Hickory Highlands farmhouse, the home of John Freeberg and Susan Walch, is circled by rainbow zinnias, sunflowers, vegetable beds, and fruit trees. Ringed by a fence that follows the curve of the land, the farmhouse appears to rise from the landscape. An aerial view of the home looks like a garden: the roof is a garden of succulents that bloom each spring, its stone pathways only adding to the optical illusion.
The home’s walls and floor are earth with stone pathways, and some straw bales. The alfalfa and hayfields are to the west of the home. Whole hickory trees, stripped of bark and dried but otherwise untreated, serve as support beams and rafters in the living room and come from the woods downslope to the west. Cherry and hickory trees from the same woods frame the south facing windows too. Even the swallows felt at home and built a nest on a branch while the home was still under construction. The next year, the swallows flew in the door, found that a window had been installed, and flew back out to nest in the eaves.

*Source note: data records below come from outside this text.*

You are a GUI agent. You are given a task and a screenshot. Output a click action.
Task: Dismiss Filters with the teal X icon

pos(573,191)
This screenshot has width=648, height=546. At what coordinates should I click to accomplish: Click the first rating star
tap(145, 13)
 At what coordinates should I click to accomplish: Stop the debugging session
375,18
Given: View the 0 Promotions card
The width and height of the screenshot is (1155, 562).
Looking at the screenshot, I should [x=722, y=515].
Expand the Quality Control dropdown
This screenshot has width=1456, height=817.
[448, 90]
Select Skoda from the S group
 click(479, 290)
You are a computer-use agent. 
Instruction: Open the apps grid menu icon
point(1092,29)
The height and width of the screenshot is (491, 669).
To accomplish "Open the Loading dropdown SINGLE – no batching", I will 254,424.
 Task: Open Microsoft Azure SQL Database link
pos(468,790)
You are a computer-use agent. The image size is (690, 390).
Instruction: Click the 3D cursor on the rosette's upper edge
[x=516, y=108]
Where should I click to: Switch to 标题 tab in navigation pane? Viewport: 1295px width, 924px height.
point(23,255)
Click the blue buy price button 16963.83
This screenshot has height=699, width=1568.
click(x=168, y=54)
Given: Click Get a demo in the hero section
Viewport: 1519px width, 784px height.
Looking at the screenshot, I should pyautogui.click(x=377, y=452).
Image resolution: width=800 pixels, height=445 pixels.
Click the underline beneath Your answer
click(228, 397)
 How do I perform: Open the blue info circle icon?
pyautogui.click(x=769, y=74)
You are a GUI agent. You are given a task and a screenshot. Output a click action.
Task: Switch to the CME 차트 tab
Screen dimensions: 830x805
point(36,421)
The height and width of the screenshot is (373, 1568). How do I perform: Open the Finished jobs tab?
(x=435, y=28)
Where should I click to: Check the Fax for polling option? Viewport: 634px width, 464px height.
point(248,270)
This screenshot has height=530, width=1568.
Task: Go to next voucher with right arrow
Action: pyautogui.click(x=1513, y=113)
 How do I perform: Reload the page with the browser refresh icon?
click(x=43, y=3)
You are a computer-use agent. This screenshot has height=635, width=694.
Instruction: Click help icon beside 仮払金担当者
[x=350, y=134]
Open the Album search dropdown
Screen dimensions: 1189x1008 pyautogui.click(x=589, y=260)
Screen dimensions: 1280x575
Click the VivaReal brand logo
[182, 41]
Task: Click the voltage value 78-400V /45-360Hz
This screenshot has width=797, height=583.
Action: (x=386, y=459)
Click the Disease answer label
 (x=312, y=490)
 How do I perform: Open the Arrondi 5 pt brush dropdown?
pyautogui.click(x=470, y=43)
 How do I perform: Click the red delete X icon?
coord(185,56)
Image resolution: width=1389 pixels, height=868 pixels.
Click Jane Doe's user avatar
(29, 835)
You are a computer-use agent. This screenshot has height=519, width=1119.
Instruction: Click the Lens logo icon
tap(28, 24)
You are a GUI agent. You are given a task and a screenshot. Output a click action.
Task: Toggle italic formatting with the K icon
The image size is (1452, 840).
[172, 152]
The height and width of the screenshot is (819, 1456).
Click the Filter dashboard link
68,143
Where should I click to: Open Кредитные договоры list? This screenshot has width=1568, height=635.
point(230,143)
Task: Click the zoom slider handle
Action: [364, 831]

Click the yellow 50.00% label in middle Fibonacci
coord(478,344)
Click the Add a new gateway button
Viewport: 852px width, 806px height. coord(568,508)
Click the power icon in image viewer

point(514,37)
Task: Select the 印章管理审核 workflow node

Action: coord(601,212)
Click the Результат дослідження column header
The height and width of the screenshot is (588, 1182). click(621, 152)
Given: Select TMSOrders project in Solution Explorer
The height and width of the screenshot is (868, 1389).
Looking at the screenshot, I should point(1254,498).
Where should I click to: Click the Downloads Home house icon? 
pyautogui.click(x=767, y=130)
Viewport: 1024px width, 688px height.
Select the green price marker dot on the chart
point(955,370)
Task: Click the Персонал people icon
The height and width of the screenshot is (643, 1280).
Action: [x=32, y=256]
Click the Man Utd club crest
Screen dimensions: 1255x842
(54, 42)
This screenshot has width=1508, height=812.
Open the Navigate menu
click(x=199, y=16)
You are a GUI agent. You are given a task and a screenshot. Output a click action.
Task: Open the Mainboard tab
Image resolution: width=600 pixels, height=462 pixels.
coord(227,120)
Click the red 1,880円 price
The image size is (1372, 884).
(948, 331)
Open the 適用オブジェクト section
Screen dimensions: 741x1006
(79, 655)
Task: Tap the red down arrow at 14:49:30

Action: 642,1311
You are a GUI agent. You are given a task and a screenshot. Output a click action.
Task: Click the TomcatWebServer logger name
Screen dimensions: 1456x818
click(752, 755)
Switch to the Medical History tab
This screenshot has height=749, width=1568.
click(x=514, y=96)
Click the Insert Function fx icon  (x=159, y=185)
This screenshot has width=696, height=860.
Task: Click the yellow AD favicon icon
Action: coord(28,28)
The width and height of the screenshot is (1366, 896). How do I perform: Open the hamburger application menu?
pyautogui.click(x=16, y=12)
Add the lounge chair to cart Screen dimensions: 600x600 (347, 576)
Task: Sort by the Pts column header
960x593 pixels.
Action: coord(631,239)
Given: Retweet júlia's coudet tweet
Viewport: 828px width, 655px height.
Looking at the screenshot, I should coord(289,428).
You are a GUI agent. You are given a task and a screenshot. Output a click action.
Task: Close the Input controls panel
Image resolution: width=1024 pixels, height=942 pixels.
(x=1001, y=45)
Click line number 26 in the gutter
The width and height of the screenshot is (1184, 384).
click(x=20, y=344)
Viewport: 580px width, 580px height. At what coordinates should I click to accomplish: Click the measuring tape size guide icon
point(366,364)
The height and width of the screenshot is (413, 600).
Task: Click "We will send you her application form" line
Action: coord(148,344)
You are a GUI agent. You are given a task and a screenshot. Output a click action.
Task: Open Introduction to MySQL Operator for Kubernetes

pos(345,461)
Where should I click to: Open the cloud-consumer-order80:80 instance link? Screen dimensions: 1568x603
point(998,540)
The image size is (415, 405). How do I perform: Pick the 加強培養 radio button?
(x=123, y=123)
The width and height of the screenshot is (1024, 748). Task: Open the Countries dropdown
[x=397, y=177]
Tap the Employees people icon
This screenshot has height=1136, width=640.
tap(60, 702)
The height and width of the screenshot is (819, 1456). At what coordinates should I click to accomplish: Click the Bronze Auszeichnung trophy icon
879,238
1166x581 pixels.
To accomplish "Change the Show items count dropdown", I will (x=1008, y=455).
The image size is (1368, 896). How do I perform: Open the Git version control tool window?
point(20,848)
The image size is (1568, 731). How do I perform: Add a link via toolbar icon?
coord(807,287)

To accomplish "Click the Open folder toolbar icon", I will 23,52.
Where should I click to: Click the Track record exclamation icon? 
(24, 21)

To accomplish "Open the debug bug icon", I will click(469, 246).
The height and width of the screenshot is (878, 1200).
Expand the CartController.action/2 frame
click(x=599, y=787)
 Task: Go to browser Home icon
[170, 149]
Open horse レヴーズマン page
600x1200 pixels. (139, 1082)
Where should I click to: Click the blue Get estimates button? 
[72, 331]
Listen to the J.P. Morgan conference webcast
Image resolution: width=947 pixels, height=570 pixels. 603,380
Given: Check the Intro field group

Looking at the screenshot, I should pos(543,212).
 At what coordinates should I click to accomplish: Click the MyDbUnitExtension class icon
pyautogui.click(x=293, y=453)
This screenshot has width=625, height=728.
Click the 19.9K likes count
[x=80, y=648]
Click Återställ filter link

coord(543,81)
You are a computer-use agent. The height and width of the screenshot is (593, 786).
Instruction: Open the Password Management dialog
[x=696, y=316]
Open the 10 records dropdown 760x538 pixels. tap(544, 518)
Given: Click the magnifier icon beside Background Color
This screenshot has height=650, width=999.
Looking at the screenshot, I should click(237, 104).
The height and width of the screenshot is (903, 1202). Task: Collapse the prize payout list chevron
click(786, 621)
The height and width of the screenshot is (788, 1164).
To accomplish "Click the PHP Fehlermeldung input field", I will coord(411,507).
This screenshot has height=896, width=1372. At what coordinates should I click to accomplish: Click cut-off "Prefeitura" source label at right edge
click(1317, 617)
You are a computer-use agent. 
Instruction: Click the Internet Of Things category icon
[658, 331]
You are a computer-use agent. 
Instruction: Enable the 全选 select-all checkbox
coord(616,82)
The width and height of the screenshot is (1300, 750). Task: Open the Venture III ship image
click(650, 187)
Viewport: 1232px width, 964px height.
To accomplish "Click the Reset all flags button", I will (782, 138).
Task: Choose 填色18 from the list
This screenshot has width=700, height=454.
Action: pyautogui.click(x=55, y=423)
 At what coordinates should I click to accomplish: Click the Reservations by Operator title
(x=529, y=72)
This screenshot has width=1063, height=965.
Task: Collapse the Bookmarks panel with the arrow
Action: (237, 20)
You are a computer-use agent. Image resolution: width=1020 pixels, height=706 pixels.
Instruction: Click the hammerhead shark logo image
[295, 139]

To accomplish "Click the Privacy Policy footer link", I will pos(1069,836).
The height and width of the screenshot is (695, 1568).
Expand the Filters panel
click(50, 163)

“Then we built the barn,” Susan Walch tells me. “Now they’re in the barn. ‘You finally made a barn for us barn swallows!’”
“There’s just so many stories,” Susan says. “Where did that door come from? What about that side? What about that post? Right? You know, what about those cross boards? Every single thing has a story.”
Those stories, I quickly learn, always entail a friendship, whether old or new. The smooth stones in the hearth are from the fields in John Freeberg’s family farm, tilled up by generations. The gleaming jewel tone backsplash involved two new friends: local artist Karla Christensen who taught mosaic classes, and a man at a local company Creative Edge who became fascinated by the farmhouse. “He goes, here, and he showed us this onyx. And we said these are perfect. So we bought 10 tiles and then I smashed them,” Susan grins.
The construction phase of the home served as a field trip for green building students. The farmhouse is passive solar, its stunning views of rolling farmland framed by sunflowers doubling as a way for warmth to enter the uncoated custom glass in winter. The earth and rock floor absorb the warmth.
“In the middle of winter, when the sun is high in the sky, at the high point of the day midday the sun comes all the way back to here,” John says, standing almost against the far wall. In the summer the sun is high, and the overhang keeps direct rays out of the home with no need for curtains.
“We don’t have a furnace. We don’t have any ducting,” Susan says. “The house is pretty much naturally cool in the summer because of all of the earth. When it’s 90 to 100 day after day after day after day we put in a little window unit and so it goes from 98 outside to 80 inside, which is fine for us. And in the winter, if the sun is out the house is 70 degrees. It doesn’t matter if it’s minus 20 outside. The house is nice and toasty. The woodstove is for mornings, evenings, ambiance, cloudy days, we often have the fire going just because it’s cozy.”
From the cut of the stones that wind through the living room to pool around the wood stove and flow to the kitchen door, to the rosy cob wall in the bathroom, and the soft, light filled quality of every room, there’s an organic, alive feeling: every piece placed in harmony with all others. The farmhouse at Hickory Highlands is unmistakably a labor of love and community that continues to bring people together, and now brings other homes together too. Homes that can tell the stories some of us are too young to remember, homes that reflect the love and care of their residents and custodians, and homes that inspire us to think differently about our sense of place and relationships with the land, with the sun, with water, with materials, and with one another.